**What is being asked**: Look through the data below and say how many of its lines contain "help", adding nothing else.

**Task material**:
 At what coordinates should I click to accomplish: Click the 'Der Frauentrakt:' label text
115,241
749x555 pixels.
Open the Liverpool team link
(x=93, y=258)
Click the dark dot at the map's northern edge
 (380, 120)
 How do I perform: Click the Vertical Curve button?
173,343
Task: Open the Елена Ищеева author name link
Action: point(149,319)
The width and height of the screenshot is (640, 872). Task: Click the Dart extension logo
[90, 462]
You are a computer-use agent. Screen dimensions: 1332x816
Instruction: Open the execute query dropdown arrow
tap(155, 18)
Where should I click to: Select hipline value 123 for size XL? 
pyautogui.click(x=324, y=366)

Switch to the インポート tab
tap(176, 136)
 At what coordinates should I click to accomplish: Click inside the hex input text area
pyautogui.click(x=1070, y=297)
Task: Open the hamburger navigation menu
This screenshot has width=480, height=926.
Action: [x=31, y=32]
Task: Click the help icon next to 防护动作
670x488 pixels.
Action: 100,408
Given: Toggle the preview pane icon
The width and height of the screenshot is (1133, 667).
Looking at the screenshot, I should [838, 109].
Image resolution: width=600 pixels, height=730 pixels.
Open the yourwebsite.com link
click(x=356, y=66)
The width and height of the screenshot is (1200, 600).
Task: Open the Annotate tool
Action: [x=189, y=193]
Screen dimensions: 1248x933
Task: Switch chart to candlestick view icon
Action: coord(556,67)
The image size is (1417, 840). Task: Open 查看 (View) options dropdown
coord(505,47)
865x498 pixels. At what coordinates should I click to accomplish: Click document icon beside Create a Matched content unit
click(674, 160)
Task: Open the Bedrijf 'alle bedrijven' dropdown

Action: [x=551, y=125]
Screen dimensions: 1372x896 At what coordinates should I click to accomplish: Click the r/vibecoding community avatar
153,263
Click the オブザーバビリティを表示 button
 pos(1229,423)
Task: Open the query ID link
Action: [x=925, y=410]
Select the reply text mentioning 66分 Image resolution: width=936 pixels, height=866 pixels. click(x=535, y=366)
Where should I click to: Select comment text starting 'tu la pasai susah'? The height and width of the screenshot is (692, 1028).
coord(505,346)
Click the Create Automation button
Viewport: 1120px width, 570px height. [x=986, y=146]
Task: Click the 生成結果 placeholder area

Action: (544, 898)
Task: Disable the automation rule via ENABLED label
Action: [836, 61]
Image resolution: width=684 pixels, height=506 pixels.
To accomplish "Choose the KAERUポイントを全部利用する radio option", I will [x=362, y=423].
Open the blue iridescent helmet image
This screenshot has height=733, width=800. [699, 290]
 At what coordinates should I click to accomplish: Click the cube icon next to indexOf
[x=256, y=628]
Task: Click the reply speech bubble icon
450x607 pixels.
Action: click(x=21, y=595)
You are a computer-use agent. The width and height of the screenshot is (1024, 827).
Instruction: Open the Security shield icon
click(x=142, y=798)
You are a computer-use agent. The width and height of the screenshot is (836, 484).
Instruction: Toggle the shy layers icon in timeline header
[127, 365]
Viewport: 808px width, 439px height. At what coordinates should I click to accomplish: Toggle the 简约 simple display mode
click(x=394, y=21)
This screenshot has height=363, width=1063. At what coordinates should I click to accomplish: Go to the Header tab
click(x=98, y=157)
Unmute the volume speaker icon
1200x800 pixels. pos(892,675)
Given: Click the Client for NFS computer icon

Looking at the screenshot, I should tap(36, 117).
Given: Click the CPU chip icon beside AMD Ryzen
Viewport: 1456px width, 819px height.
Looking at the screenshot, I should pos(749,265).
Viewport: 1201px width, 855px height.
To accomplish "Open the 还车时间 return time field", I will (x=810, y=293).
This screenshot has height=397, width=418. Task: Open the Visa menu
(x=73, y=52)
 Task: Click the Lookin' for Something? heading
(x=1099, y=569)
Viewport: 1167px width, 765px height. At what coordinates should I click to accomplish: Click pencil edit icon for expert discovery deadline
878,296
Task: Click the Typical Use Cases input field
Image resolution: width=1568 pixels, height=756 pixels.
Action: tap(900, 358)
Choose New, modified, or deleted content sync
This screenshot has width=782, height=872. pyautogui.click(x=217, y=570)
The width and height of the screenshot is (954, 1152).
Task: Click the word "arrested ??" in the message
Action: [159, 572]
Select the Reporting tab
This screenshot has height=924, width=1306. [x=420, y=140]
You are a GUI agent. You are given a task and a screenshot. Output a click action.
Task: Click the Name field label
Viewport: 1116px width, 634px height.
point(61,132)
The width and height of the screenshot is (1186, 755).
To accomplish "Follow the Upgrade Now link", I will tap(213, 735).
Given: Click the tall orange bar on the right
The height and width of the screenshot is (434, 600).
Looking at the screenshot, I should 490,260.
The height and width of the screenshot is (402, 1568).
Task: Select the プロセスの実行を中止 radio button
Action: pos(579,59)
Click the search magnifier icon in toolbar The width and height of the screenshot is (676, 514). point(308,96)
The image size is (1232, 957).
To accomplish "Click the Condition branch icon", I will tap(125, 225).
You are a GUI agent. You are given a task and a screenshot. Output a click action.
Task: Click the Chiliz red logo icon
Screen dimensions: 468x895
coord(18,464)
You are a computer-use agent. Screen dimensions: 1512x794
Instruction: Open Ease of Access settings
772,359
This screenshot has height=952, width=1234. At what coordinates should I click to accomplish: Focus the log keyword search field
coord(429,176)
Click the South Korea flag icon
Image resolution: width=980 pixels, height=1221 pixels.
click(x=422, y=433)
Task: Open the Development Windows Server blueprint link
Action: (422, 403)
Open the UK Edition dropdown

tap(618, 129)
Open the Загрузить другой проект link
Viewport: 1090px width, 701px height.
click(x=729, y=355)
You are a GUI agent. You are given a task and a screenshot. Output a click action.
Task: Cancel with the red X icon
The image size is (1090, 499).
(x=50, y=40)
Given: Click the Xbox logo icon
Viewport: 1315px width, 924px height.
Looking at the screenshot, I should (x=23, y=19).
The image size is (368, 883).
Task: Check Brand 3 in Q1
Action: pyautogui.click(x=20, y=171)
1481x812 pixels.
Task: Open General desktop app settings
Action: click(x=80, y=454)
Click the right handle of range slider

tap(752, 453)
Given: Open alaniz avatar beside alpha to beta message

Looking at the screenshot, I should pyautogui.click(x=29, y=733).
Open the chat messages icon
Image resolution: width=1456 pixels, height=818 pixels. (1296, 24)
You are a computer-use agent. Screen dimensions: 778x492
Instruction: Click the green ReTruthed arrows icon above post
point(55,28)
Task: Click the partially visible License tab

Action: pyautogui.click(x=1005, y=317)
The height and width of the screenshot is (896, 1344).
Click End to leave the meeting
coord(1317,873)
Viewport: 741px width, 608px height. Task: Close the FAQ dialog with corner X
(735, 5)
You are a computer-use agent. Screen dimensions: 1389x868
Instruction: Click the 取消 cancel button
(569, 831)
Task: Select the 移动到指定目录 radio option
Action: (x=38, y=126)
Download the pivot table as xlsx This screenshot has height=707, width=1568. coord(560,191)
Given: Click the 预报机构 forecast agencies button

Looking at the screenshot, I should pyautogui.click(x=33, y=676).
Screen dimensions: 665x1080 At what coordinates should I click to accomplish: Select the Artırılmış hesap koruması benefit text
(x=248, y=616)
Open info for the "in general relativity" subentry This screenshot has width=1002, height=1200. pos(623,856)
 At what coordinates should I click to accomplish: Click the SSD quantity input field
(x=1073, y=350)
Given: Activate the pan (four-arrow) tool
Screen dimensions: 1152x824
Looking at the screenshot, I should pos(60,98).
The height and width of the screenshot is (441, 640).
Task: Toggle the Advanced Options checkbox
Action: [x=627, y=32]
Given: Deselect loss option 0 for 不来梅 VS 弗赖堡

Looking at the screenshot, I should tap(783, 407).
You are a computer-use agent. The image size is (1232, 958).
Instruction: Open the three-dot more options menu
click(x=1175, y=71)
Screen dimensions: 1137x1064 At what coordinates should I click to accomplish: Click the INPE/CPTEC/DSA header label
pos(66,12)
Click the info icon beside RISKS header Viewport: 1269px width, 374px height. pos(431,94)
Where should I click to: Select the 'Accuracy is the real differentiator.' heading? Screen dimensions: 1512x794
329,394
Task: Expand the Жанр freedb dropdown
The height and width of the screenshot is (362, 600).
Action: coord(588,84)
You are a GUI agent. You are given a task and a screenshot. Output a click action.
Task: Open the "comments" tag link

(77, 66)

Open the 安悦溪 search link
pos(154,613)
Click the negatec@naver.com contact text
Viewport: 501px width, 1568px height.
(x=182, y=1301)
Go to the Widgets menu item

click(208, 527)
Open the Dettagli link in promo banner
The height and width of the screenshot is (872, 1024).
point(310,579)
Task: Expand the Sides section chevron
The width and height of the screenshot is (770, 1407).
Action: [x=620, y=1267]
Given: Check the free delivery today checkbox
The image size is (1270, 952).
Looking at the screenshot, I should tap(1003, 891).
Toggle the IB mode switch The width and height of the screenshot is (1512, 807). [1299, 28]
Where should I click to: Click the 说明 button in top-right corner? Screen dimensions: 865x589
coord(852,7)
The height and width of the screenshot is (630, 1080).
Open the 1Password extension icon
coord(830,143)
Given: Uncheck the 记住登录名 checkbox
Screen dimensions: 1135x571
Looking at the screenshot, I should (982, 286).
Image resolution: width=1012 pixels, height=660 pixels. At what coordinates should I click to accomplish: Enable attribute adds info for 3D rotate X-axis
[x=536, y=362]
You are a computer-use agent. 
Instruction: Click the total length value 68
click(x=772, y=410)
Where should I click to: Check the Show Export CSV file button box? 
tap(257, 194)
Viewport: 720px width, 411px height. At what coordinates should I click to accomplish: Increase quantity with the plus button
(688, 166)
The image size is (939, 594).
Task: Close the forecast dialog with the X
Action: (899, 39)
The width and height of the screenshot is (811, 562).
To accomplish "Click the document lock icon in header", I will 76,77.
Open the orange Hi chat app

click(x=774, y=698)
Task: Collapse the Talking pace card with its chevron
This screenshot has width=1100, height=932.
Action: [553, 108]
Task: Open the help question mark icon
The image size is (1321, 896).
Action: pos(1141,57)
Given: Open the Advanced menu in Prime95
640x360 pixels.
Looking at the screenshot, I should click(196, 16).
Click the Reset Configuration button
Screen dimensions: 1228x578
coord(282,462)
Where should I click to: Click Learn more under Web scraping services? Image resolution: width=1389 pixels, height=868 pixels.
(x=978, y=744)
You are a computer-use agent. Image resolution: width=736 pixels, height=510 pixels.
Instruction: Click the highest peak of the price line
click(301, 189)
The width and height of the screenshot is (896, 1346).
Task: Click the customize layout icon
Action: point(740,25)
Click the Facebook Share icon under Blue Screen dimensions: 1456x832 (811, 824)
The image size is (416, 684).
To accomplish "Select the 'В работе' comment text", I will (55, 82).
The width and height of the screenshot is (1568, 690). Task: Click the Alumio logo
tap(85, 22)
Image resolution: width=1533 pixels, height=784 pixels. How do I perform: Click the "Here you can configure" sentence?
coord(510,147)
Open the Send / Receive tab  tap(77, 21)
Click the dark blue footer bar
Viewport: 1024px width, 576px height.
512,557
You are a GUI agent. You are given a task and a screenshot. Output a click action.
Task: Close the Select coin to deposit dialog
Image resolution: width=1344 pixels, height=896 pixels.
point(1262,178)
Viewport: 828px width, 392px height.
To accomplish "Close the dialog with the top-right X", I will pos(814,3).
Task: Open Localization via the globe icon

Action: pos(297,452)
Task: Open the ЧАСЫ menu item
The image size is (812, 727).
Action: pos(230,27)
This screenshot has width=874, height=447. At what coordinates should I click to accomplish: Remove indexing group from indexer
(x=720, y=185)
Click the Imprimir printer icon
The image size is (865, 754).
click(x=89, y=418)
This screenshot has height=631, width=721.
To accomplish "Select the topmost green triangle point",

**Expected answer**: 2